Urban Vultures

Dan Meylor
4 min readFeb 24, 2020

“There is a time to be born and time to die.”

In the natural world when a tree falls, the forces of nature begin the passage of disappearance. The tree is attacked by bugs, the sharp claws of animals searching for grubs, and a variety of mushrooms, mold, and such. Having seen this process on mountain trails in California, I sense the rightness of the process, for all things are subject to impermanence. Nothing lasts. Although I am always surprised when a I find that a tree that I treasured for many years gone, my sadness is brief because I know that “there is time to be born and time to die.” I also know that new life will emerge from the old.

The passage of disappearance also occurs in urban areas. I’ve gone on numerous photos shoots in the alleys and streets of L. A. to document abandoned stores, burned-out structures, broken windows and graffiti covered walls. I don’t fully understand why I am attracted to these subjects, but what I have seem attests to the truth of impermanence. Nothing lasts. Even the graffiti, which I consider to be a high form of urban art as well as a proverbial canary in the mineshaft of the poor, is muted by wind and polluted air. But recently, when I found an abandoned retail store in the area I live in, I was shaken. Here, near me. I was shaken even more by the realization that I had driven by this business numerous times. I hadn’t noticed.

I don’t know why this business disappeared. Perhaps the death of the owner, poor management, failure to pay taxes due, or the rise of on-line shopping. But for tires? Well, I have friends who have bought washing machines on-line. When I finally paid attention to the Firestone Tire Store, I didn’t dwell on the reasons for its closing. Instead, I found the work of the urban vultures to be of great interest. Why did they smash the front store window, deface the walls, and throw trash around? Who were they?

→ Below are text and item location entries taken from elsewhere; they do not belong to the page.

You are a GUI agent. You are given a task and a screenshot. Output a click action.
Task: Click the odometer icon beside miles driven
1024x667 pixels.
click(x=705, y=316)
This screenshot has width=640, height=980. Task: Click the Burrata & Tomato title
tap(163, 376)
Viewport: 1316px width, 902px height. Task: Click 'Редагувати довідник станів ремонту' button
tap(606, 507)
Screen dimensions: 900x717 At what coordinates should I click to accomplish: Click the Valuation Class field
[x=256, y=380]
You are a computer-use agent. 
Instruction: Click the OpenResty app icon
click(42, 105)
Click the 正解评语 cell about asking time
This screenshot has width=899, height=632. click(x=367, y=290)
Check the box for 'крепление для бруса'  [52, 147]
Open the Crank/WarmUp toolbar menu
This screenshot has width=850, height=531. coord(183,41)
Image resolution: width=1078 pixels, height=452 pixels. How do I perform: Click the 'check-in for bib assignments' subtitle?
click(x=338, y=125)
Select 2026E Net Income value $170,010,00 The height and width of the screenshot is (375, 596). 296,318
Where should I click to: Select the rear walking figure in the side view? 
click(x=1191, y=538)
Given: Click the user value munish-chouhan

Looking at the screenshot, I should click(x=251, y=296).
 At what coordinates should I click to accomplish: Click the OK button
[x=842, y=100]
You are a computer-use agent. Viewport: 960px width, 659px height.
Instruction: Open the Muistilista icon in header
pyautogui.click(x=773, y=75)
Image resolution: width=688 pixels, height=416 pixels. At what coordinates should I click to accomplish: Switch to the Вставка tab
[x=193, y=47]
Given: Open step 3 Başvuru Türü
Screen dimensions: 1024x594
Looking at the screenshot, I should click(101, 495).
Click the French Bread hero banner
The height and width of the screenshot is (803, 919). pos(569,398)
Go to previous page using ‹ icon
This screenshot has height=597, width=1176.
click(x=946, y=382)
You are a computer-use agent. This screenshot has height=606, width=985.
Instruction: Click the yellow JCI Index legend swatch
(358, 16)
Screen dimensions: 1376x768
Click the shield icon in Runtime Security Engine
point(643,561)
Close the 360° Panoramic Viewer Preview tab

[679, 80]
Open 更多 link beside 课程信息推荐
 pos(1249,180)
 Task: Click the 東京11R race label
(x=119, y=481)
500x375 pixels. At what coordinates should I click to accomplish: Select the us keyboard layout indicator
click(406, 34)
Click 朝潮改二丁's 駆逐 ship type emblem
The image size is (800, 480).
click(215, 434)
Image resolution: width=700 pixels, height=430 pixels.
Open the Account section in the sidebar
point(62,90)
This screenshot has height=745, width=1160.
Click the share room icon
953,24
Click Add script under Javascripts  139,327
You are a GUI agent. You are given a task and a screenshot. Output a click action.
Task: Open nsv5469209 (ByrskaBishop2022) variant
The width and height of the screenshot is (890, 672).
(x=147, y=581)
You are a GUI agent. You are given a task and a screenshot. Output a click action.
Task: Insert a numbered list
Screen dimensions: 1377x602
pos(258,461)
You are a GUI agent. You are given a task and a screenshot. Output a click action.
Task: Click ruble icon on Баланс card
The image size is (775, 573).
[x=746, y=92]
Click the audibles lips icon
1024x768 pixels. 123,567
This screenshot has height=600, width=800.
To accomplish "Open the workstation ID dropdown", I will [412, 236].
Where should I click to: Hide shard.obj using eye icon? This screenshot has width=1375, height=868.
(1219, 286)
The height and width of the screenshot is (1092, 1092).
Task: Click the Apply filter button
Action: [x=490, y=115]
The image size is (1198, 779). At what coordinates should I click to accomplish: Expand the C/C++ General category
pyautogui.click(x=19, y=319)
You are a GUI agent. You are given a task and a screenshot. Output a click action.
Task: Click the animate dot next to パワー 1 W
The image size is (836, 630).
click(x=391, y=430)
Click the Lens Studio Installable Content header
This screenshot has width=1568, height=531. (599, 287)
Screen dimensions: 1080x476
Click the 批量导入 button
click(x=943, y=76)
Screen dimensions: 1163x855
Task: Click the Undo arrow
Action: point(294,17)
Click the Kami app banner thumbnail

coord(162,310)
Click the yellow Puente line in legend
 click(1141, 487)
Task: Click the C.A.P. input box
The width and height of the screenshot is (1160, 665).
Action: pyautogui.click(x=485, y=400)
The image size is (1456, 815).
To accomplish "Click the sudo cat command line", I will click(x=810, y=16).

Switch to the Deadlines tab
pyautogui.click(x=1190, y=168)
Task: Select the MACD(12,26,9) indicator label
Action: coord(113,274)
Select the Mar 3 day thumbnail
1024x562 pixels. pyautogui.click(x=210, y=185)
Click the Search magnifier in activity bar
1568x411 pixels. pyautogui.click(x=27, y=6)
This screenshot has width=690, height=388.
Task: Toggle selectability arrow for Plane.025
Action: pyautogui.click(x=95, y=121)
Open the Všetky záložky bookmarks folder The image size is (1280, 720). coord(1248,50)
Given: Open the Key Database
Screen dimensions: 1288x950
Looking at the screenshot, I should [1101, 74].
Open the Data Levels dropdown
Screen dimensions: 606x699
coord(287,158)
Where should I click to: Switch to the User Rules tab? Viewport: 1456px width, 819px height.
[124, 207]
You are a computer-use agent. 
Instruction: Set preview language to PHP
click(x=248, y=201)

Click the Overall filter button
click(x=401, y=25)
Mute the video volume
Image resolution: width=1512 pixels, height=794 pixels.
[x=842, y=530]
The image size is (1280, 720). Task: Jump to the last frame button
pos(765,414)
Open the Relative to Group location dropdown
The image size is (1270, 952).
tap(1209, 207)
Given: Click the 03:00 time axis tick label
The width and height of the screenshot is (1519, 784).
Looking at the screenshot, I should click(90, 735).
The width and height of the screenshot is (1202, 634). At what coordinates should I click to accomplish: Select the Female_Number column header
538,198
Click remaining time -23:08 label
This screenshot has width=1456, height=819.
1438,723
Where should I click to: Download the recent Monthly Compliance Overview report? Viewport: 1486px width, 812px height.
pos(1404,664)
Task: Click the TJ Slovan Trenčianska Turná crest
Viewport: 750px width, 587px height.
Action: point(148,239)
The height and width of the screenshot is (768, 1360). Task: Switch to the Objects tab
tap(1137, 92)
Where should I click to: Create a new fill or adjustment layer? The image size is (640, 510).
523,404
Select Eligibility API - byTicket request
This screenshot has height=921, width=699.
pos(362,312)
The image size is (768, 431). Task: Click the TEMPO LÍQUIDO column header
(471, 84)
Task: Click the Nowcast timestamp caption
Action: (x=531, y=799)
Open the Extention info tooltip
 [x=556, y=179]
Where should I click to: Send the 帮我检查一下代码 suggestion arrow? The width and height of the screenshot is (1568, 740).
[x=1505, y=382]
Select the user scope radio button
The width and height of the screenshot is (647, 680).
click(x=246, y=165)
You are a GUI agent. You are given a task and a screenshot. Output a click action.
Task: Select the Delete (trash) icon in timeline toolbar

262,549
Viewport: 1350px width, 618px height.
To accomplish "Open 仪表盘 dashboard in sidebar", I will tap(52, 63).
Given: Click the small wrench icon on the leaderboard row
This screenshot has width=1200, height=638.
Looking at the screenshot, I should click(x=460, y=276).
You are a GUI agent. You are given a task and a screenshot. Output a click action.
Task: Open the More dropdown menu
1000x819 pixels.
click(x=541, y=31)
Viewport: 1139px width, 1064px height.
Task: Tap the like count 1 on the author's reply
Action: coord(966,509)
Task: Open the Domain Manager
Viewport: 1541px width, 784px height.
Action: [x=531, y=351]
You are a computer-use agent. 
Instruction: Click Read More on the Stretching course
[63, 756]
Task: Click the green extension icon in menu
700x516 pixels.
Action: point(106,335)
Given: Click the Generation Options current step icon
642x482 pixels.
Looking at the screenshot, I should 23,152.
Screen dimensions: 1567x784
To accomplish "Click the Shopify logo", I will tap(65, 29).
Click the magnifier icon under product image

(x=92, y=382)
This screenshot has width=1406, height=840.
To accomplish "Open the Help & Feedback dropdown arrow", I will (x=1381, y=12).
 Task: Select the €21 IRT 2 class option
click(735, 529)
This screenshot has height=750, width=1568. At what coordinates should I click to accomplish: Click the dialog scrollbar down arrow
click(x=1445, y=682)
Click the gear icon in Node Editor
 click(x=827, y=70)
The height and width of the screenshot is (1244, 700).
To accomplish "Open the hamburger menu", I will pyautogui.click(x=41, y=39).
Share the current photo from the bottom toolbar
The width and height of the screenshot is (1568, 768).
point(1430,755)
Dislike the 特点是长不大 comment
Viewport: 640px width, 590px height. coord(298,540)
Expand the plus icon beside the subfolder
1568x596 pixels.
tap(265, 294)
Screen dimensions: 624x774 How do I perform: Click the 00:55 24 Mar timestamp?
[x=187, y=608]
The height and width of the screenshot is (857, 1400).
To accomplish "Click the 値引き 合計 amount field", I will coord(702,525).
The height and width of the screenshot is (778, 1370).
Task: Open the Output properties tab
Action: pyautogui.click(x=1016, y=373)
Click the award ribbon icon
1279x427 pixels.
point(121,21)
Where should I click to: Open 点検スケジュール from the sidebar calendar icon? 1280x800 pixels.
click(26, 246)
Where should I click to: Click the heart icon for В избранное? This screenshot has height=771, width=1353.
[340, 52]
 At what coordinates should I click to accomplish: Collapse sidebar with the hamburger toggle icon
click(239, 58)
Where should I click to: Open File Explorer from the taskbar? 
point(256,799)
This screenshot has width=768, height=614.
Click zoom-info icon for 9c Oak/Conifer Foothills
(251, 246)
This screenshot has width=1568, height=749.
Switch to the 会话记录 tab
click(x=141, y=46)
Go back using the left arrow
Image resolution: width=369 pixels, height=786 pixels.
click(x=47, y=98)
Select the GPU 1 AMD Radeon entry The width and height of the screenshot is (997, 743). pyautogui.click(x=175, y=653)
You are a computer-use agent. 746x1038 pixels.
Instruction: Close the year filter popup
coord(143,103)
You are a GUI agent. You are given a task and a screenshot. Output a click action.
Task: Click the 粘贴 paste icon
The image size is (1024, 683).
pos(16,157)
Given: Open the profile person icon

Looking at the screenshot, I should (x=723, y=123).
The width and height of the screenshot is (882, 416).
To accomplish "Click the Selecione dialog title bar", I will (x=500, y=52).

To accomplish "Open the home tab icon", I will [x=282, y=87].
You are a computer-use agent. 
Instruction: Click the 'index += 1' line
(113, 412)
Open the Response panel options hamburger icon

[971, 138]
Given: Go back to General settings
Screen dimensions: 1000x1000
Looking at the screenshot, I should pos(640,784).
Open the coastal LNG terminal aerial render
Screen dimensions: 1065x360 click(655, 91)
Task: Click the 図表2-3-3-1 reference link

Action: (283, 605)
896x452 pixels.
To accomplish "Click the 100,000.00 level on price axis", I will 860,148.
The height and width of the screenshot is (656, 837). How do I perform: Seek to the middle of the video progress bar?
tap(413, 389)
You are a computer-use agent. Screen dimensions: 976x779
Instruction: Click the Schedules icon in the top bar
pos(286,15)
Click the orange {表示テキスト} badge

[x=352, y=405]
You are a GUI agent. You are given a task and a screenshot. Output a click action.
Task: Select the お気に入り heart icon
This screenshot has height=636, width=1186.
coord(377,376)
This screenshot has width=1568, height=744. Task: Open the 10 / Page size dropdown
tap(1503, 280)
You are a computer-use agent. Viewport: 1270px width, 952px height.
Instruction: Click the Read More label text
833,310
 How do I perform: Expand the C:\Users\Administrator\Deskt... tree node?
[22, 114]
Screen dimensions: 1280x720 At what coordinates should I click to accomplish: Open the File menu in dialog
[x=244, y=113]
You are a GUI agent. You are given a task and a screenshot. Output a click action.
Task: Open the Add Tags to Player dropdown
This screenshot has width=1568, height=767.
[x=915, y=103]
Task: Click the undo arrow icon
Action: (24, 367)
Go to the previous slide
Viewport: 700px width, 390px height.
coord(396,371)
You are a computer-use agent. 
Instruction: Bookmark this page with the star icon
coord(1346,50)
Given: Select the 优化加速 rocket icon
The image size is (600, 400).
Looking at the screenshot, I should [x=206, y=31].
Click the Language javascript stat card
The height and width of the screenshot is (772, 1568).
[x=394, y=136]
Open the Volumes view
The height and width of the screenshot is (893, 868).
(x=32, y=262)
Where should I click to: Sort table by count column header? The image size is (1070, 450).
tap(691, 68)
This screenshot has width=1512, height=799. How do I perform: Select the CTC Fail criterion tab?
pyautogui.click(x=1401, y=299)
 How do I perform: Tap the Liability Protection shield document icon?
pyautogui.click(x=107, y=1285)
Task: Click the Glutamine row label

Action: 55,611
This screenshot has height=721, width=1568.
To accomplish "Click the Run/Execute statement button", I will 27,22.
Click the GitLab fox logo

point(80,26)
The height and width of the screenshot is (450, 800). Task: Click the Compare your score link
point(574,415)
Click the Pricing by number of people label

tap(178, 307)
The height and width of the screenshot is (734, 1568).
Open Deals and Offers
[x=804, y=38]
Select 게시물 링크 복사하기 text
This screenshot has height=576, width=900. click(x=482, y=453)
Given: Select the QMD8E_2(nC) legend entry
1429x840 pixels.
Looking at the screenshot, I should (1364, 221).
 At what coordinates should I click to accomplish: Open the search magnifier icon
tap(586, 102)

I remembered playing pretend — cops and robbers as a child, of pointing a finger at one of my friends and yelling “bang, bang. The friend would fall over and pretend-die. Did that game and the work of the urban vultures share a common trait? Is the need to destroy ingrained? Is hate, war, killing natural in humans? And what will emerge from the store’s disappearance? Another fast-food store? Are the answers found in the images I made?

My series of photos ends with an image of one of the most controversial words in the English language, a word that I never heard used in the presence of women or children when I was a child. I do recall a cousin who came home from the Korean war. His mother finally put a jar on the dinner table and she collected a quarter every time he used that word. Now the “F” word is heard and seen everywhere. The beautiful swirls and curves of that word left on the window of this abandoned retail store have little to do a sexual activity. Instead, I think the image suggests another word: frustration. For the poor, the homeless, the gang members, the young men who feel society offers little for their future there is only frustration and what emerges is an “F” phrase: the failure of hope. And so they engage in the passage of disappearance. And what can emerge? Futility?